*** Opening of Records provided ***
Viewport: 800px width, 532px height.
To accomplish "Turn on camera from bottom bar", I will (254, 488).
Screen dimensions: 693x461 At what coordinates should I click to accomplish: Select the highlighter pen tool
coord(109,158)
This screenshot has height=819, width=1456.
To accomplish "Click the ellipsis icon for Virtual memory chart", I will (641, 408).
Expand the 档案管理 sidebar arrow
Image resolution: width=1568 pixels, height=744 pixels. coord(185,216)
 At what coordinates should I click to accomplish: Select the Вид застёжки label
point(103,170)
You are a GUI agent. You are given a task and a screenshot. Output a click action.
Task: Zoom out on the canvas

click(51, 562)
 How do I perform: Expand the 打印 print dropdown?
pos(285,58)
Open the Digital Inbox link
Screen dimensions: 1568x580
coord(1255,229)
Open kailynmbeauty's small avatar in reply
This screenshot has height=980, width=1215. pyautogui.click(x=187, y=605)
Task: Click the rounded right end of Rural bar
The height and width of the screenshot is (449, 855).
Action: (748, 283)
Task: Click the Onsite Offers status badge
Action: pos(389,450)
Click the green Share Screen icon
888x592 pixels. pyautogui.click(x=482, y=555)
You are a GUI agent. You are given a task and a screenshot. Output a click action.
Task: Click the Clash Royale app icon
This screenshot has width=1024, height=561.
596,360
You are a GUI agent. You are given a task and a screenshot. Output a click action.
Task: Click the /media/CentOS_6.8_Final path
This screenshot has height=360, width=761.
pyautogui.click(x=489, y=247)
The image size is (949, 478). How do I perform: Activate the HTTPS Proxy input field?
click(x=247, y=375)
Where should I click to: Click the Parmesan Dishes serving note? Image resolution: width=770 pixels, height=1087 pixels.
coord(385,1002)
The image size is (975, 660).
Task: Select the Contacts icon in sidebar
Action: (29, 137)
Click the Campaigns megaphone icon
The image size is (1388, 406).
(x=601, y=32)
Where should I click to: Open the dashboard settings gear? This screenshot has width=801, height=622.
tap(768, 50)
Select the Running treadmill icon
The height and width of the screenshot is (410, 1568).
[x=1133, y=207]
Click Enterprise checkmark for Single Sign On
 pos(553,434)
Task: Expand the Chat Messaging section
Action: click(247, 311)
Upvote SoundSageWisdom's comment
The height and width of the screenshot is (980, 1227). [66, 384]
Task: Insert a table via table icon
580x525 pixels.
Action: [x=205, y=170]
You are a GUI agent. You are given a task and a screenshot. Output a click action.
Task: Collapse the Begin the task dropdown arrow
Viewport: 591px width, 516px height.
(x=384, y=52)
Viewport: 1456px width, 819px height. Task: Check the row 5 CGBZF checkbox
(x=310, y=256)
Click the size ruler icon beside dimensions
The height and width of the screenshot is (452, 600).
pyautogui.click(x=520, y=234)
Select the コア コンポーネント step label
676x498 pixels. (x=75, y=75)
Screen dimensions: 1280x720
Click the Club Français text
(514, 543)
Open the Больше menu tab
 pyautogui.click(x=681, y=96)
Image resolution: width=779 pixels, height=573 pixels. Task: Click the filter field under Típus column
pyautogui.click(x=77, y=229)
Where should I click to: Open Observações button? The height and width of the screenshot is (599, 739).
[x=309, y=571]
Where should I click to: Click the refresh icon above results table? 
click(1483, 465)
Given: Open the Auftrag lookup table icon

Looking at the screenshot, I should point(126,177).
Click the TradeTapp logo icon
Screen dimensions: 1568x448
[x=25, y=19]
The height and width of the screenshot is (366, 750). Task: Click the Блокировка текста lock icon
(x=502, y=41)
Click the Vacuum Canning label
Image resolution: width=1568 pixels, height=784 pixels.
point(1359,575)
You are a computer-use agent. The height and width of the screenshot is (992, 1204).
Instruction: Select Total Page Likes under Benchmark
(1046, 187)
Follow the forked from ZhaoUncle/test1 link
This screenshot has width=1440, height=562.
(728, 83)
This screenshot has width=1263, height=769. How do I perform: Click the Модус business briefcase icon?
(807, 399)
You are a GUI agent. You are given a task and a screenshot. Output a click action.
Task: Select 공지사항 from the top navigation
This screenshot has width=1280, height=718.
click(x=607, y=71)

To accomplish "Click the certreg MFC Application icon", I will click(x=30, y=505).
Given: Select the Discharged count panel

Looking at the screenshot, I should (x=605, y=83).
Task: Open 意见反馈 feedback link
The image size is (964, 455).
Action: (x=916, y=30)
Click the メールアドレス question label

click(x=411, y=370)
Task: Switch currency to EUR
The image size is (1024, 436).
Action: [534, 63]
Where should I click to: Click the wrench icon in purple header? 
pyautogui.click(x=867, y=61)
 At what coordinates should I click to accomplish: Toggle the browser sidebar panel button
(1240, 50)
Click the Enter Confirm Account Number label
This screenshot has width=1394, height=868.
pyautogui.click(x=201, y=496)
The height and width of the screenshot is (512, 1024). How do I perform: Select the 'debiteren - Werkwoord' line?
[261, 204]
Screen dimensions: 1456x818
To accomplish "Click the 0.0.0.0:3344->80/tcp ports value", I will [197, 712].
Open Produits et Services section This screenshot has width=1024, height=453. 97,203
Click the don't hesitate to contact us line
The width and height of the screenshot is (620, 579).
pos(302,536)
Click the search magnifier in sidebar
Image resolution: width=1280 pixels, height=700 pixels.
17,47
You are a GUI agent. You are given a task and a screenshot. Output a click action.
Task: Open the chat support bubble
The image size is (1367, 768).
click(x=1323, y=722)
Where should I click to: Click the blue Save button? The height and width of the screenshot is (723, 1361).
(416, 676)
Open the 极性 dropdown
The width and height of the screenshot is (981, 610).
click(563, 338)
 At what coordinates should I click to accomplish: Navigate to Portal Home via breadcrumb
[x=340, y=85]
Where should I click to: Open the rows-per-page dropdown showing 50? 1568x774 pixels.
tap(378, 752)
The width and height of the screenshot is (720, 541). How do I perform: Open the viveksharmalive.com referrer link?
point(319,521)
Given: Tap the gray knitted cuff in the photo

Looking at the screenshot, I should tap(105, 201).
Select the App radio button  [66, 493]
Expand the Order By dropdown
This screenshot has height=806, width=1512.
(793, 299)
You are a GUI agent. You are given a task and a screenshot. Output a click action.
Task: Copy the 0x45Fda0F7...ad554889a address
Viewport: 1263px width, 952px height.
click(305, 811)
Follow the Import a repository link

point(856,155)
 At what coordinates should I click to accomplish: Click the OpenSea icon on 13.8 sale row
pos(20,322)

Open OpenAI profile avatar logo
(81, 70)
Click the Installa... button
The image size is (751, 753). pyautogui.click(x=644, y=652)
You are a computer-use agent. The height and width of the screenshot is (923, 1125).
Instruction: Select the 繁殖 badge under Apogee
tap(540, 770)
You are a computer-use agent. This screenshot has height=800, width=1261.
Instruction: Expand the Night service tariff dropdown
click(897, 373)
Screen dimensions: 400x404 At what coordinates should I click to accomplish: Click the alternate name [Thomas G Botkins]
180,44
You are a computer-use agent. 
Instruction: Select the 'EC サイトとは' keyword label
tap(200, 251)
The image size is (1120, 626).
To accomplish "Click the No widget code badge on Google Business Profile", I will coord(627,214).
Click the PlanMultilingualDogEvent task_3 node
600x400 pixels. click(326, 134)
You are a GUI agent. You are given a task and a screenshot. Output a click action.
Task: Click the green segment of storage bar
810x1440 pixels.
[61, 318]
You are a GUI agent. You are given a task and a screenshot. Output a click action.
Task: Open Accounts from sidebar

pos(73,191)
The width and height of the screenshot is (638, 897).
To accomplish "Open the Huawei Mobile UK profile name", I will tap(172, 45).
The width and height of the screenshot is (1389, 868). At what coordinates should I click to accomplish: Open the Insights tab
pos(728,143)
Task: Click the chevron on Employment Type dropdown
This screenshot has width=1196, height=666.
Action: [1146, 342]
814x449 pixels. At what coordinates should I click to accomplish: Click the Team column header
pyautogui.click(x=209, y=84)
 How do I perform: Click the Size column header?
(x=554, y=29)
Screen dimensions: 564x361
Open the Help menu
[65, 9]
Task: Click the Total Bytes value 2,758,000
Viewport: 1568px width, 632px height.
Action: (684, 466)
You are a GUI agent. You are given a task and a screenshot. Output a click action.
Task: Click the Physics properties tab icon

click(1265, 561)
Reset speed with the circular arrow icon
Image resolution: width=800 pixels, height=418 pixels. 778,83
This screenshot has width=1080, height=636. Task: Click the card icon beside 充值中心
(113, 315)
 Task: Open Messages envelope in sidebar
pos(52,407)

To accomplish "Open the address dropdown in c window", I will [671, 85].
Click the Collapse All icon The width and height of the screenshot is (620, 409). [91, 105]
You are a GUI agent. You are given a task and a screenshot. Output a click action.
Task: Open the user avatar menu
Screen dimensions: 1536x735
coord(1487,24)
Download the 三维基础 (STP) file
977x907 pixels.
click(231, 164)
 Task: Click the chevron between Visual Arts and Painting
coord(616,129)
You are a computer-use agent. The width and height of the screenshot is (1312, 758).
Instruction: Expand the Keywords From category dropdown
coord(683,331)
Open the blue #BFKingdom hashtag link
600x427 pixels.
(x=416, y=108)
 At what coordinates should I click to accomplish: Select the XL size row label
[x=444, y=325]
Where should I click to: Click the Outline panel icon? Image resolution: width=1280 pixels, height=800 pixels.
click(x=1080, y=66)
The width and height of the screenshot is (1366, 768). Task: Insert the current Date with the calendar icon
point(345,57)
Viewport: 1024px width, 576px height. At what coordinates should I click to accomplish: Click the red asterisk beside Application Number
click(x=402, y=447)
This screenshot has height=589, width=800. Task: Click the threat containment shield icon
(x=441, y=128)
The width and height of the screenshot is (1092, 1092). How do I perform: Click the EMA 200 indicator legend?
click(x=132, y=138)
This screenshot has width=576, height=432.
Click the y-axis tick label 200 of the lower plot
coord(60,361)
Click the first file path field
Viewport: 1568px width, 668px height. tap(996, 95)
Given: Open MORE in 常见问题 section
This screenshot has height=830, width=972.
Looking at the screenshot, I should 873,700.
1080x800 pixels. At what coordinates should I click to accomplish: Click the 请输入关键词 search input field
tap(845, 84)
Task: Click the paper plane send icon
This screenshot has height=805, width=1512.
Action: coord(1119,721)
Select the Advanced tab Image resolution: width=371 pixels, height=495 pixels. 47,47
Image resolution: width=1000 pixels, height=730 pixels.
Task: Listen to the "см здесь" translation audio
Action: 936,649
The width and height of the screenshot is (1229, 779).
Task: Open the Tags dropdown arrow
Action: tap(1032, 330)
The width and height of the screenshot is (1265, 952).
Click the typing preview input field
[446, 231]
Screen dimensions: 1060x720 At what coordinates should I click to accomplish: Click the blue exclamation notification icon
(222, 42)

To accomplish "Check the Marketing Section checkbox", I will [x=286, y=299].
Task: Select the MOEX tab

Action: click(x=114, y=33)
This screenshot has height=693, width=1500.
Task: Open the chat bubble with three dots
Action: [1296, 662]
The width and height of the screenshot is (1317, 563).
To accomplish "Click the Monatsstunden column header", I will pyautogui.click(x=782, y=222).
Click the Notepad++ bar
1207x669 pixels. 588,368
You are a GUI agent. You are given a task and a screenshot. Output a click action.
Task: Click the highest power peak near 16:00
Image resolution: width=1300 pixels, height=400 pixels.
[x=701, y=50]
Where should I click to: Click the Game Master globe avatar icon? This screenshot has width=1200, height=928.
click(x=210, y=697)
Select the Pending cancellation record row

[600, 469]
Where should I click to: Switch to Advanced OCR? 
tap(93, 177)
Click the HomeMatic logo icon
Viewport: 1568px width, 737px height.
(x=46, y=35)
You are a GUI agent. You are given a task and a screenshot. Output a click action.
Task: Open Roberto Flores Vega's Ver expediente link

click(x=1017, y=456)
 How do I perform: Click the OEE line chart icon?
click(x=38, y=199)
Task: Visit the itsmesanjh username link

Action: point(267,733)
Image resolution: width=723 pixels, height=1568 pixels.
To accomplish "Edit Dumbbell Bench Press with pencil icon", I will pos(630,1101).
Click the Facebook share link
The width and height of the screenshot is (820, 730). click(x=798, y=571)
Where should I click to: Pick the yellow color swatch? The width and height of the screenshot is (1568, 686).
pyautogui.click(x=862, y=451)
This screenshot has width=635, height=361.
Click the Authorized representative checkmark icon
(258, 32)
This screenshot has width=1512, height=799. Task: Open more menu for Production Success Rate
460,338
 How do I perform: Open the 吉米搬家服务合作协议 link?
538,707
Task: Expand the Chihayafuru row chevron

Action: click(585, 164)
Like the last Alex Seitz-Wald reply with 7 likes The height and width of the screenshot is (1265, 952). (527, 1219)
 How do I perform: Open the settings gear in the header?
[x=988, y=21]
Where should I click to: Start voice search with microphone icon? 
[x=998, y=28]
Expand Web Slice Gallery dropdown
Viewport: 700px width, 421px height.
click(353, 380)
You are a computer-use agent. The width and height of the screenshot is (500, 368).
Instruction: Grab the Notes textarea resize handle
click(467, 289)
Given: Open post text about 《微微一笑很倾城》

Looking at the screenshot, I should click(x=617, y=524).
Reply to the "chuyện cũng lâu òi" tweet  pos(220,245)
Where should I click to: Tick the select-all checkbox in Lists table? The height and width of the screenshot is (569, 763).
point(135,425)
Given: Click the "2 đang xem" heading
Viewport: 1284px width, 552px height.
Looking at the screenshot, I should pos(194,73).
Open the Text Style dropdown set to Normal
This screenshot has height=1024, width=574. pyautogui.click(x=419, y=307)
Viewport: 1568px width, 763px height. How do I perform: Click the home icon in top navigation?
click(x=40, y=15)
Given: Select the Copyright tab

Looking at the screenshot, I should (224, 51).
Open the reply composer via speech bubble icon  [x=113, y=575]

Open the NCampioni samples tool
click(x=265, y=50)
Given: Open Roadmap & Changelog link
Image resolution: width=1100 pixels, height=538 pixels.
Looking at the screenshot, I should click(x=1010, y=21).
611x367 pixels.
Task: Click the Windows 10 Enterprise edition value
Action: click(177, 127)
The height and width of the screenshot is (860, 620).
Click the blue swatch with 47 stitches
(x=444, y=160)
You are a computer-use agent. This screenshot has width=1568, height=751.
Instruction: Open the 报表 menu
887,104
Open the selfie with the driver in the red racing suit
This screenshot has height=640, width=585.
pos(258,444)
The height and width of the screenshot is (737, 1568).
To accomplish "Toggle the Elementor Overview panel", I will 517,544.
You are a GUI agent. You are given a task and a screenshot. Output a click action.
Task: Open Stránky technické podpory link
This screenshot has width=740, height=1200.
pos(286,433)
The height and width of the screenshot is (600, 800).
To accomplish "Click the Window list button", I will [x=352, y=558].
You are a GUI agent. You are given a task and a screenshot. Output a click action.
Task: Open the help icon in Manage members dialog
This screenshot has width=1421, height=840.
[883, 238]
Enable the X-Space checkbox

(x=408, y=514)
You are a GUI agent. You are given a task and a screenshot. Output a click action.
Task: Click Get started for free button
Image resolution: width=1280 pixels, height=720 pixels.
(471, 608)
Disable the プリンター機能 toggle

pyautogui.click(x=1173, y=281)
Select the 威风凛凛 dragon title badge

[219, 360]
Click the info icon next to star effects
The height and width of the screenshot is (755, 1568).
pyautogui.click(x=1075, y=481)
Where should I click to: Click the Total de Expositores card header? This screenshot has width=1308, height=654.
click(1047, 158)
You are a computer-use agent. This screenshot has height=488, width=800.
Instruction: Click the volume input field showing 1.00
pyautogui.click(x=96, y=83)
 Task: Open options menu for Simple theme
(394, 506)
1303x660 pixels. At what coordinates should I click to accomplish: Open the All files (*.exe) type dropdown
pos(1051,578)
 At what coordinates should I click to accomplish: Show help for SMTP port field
*** Close of Records provided ***
» **Assigned task**
Only one stretch of the entries above is wanted: the lines from the one containing "Open the reply" through the one containing "Given: Open Roadmap & Changelog link". Please reproduce it exactly.

» **Response to this exercise**
Open the reply composer via speech bubble icon  [x=113, y=575]

Open the NCampioni samples tool
click(x=265, y=50)
Given: Open Roadmap & Changelog link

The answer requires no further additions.